## TASK
Can you convert the listing, from its first line through the line containing "coord(12,7)", into a JSON list of strings with one string per line and blank lines left out?

※ ※ ※

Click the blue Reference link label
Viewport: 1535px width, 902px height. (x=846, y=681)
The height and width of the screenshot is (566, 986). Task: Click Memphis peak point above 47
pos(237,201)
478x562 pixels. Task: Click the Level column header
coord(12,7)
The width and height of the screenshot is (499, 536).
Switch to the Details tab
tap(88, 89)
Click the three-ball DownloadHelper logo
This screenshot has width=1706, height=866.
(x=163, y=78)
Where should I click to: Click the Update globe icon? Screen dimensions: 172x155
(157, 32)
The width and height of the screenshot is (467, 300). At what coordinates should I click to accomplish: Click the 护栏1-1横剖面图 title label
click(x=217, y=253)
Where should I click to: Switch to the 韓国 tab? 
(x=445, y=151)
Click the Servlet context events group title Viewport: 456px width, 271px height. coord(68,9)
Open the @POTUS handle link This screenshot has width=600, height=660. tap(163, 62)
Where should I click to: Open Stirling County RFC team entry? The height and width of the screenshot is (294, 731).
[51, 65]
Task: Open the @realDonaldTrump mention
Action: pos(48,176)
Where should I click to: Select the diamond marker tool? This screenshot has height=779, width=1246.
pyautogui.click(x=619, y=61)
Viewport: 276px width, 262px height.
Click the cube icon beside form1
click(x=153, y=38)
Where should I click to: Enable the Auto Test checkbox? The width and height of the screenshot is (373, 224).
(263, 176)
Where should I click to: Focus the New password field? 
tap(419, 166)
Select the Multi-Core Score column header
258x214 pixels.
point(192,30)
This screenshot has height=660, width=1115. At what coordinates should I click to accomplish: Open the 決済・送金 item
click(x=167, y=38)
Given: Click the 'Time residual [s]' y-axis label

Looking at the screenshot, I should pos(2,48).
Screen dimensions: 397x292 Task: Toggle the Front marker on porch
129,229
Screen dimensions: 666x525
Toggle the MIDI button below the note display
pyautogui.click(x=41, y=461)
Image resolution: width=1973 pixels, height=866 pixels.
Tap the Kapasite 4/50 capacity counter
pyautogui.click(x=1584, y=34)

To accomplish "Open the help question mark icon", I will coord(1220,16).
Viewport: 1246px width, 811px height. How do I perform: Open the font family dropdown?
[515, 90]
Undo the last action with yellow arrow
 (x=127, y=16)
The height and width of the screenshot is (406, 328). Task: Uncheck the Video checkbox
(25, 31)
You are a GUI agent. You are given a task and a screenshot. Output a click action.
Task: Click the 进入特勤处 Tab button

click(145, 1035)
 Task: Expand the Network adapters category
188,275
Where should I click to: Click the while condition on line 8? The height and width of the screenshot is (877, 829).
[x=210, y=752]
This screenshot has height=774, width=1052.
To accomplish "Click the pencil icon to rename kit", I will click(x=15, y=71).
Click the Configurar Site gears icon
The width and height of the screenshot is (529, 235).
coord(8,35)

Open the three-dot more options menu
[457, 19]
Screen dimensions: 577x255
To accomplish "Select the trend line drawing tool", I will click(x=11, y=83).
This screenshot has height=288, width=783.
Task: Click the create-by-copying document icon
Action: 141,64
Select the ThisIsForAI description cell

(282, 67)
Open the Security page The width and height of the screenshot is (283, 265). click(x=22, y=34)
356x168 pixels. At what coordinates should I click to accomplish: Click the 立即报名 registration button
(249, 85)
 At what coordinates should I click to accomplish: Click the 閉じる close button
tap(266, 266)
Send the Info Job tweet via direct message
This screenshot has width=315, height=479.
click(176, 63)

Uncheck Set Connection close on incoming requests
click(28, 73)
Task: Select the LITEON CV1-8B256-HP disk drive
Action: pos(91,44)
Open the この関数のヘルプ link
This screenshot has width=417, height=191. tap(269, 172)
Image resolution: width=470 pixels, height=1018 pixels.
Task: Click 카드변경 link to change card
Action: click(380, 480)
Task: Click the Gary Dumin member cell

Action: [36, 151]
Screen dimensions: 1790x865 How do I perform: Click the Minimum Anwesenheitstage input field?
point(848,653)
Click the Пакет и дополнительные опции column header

※ ※ ※

## OUTPUT BELOW
[
  "Click the blue Reference link label",
  "Viewport: 1535px width, 902px height. (x=846, y=681)",
  "The height and width of the screenshot is (566, 986). Task: Click Memphis peak point above 47",
  "pos(237,201)",
  "478x562 pixels. Task: Click the Level column header",
  "coord(12,7)"
]